Novatos começam a mostrar serviço
Viabilizados pela CVM há 12 meses, os CRAs ganham espaço no mercado e em plataformas

Ainda em processo de estruturação, o mercado de certificados de recebíveis do agronegócio (CRAs) já exibe sinais de vigor. Viabilizado há exatos 12 meses pela Instrução 600 da Comissão de Valores Mobiliários (CVM), primeira norma a tratar especificamente de CRAs, o segmento contabilizou um volume de emissões da ordem de R$ 6,69 bilhões nos sete primeiros meses do ano, 11,81% a mais do que nos 12 meses de 2018.
“É uma movimentação expressiva e até certo ponto surpreendente”, comenta Flávia Palácios, coordenadora do grupo de trabalho de certificados de recebíveis de imóveis (CRIs) e CRAs da Associação Brasileira das Entidades dos Mercados Financeiro e de Capitais (Anbima). “Nada disso seria possível, entretanto, sem a Instrução 600, que estabeleceu regras claras a respeito do lastro desses títulos e sobre a divulgação de informes mensais pelas securitizadoras.”
O passo seguinte, na avaliação de Flávia, será viabilizar a criação de veículos de investimento baseados em CRAs, proposta que já começa a ser discutida em conjunto pela CVM e a Anbima. A ideia tem como referência os fundos imobiliários (FIIs), que contam em escala crescente com CRIs em seus portfólios, e de infraestrutura (FIs-Infra). “A execução, entretanto, não será fácil. Isto porque a legislação só garante isenção na tributação de rendimentos para os portadores de CRAs e não para cotistas de fundos lastreados nesses papéis, ao contrário do que ocorre com os produtos ancorados em CRIs e em debêntures de infraestrutura”, explica a executiva.
Criada em 2016 pelas irmãs Martha e Vitória de Sá em parceria com a amiga Fernanda Mello, a Vert-Capital é uma das estrelas em ascensão nesse novo nicho do mercado de capitais nativo. De janeiro a julho últimos, o negócio estruturou 12 operações de CRAs no valor total de R$ 3,82 bilhões, 70,60% a mais do que o volume registrado em 2018. “As perspectivas são animadoras, pois os produtores agrícolas, que demandam R$ 280 bilhões a cada ano, terão de buscar opções de financiamento para fazer frente à limitação do crédito rural”, diz Martha.
Os CRAs contam também, na ponta compradora do mercado, com o apoio das plataformas de investimentos, que começam a ofertar esses títulos a preços convidativos para aplicadores de menor porte, a exemplo do que já ocorre com os CRIs. Ao contrário destes, no entanto, os certificados de origem rural ainda são solenemente ignorados pelas fundações de previdência. “As entidades de mercado têm pela frente o desafio de apresentar os CRAs aos investidores institucionais, que cumprirão papel decisivo na consolidação desse nicho”, observa Flávia.
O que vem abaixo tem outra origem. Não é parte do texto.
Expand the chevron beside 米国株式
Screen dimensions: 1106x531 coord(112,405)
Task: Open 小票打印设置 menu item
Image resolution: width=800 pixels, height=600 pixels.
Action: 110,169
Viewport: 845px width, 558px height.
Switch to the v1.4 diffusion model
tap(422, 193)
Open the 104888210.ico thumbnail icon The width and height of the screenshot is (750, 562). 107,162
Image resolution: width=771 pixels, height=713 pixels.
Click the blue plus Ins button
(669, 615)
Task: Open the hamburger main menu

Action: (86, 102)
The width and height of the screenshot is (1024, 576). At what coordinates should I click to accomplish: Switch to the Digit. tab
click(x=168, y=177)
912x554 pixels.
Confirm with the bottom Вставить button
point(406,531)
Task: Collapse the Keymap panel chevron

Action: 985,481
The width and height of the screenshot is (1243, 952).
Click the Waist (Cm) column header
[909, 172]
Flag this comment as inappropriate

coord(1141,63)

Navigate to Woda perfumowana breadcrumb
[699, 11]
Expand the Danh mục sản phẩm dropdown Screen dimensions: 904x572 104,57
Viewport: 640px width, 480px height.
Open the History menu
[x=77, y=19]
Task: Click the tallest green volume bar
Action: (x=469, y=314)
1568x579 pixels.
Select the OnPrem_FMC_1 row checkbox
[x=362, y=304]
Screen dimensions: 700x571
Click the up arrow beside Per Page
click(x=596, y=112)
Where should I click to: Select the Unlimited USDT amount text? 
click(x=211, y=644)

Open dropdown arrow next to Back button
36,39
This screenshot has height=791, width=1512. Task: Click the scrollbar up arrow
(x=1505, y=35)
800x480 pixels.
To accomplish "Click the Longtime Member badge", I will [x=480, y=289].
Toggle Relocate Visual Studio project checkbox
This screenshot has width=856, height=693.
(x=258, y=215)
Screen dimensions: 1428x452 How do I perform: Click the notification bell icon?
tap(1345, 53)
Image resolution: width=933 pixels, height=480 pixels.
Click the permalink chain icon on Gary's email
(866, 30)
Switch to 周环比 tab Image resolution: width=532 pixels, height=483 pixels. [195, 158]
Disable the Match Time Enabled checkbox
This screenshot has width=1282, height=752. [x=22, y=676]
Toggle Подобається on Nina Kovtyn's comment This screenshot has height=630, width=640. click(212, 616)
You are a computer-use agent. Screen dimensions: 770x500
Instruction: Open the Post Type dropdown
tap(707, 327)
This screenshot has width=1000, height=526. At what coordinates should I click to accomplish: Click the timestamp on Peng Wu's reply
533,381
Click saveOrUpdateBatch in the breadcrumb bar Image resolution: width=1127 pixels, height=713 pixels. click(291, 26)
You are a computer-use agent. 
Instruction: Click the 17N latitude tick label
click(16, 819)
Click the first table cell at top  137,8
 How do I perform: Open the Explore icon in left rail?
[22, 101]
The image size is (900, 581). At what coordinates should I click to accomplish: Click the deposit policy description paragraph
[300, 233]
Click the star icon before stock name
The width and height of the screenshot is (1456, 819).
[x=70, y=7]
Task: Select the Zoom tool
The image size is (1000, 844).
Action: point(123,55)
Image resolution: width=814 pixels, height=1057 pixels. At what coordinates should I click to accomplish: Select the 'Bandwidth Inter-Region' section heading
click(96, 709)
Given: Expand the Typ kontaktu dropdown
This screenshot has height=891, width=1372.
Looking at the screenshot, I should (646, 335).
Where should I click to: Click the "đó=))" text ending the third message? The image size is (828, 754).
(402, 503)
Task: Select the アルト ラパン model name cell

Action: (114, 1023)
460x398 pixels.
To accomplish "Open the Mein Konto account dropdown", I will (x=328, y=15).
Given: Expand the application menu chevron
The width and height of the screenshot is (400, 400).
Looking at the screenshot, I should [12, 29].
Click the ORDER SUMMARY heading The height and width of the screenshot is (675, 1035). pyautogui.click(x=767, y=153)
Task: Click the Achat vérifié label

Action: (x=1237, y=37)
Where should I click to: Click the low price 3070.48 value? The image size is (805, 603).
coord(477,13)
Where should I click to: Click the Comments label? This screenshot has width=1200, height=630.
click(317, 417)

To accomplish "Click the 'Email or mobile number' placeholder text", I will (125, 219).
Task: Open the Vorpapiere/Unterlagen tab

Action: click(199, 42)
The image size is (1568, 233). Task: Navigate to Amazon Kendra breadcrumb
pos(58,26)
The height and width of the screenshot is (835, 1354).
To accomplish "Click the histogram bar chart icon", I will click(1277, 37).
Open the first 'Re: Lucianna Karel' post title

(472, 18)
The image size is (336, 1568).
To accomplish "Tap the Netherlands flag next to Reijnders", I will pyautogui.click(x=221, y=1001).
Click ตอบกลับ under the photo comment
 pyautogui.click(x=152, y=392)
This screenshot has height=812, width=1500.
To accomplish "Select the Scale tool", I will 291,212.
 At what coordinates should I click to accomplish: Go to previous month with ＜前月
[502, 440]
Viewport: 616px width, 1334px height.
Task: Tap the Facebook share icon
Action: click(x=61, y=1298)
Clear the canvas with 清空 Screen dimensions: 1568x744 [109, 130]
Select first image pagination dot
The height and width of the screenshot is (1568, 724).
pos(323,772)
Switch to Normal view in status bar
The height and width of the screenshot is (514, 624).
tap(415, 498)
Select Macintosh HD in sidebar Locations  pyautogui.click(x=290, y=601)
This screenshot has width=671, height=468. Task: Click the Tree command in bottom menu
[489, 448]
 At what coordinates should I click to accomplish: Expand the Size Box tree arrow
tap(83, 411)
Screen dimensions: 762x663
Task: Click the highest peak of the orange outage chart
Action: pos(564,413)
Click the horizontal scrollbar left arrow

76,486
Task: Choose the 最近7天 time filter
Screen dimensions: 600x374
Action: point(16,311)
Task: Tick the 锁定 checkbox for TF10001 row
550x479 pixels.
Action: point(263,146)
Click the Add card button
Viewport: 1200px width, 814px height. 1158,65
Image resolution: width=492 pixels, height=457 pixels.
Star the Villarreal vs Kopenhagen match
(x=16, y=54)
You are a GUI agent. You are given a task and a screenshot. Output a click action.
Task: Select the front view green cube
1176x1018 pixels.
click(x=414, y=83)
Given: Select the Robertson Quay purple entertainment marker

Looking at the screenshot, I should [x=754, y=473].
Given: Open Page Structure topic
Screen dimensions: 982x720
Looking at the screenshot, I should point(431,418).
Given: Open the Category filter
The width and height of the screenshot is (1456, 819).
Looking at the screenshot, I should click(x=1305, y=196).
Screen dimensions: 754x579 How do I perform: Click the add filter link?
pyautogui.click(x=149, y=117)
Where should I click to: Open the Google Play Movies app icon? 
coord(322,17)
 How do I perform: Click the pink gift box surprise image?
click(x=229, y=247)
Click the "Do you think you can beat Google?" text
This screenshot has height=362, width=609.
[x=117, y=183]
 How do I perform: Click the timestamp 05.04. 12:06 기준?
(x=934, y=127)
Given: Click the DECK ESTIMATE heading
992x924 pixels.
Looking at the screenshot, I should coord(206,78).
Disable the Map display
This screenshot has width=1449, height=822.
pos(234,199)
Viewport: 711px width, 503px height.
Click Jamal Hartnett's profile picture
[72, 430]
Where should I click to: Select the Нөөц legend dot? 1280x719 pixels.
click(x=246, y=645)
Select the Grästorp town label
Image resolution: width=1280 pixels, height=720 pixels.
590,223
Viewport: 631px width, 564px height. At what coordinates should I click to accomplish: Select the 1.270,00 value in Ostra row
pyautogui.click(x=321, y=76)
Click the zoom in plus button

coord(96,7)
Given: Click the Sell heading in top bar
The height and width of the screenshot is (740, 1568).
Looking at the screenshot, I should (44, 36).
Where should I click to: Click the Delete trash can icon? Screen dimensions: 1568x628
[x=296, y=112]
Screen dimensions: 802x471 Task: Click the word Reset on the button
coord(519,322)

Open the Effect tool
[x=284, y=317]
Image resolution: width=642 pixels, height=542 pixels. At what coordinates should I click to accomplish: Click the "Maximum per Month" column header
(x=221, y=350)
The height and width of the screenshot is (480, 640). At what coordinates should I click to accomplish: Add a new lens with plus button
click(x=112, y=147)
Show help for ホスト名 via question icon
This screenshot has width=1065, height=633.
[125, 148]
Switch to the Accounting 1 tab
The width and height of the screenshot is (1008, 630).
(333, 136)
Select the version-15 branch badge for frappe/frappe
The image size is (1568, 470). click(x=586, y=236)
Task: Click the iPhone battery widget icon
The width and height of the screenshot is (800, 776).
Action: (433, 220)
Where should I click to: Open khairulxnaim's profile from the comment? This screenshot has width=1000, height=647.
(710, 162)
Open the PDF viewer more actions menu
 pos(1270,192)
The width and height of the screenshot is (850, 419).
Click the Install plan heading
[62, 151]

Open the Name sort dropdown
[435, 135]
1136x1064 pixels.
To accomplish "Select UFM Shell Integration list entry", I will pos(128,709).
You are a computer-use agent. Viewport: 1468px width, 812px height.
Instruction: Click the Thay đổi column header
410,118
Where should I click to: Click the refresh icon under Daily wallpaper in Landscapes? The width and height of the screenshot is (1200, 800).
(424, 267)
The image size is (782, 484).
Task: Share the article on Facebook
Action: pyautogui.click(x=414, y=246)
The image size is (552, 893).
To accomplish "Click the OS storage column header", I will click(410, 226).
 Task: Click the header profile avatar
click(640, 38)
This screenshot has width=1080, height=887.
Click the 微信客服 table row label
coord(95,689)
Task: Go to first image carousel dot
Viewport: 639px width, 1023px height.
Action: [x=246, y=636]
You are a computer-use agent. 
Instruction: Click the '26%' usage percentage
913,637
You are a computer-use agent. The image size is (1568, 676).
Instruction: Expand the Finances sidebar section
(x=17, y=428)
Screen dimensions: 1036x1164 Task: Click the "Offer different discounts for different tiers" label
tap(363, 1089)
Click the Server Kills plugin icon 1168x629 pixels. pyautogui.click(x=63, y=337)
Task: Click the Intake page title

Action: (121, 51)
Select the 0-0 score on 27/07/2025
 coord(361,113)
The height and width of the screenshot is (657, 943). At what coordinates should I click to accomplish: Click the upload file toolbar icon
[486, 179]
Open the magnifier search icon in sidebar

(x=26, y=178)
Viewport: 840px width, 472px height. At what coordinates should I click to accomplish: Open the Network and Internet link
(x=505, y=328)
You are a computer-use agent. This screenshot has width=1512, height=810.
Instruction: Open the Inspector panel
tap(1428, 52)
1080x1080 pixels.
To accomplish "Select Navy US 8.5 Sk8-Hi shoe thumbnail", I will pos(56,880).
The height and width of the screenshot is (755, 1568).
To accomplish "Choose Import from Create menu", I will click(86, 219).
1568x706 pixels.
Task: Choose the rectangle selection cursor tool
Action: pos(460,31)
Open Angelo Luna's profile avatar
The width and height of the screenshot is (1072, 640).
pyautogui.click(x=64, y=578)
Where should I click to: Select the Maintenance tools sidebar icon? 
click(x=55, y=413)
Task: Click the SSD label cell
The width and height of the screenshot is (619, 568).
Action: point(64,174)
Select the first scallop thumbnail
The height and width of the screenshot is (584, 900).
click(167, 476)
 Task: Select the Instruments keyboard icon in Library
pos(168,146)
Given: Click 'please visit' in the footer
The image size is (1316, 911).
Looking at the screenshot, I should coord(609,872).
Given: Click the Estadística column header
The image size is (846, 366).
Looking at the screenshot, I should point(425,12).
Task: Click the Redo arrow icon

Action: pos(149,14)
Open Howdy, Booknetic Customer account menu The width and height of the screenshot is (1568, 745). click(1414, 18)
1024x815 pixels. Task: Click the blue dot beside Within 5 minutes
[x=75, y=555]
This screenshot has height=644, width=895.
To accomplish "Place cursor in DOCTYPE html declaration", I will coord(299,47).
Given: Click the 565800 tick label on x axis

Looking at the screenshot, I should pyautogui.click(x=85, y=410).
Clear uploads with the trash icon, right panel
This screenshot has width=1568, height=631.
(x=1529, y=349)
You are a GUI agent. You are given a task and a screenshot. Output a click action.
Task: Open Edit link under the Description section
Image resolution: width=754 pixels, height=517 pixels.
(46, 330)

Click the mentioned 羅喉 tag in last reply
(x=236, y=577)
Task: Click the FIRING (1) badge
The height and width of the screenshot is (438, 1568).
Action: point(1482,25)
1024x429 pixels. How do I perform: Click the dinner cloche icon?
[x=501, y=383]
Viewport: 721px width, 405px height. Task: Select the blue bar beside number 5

Uma experiência que pode servir de referência na abordagem de aplicadores de maior porte começou a ser desenvolvida há cerca de um mês pela RB Investimentos. A asset paulista criou, em sua mesa de operações de renda fixa, um serviço de call de CRAs e CRIs com foco no mercado secundário que vem atraindo de forma crescente o interesse de outras gestoras.
“Até há pouco, as assets compravam CRAs e CRIs e entesouravam os títulos”, comenta o estrategista Daniel Linger. “Agora as próprias gestoras estão interessadas no call para fazer movimentações no mercado secundário. É uma liquidez que, assim que ganhar escala, tende a tornar esses papéis muito mais interessantes aos olhos dos investidores nas emissões.”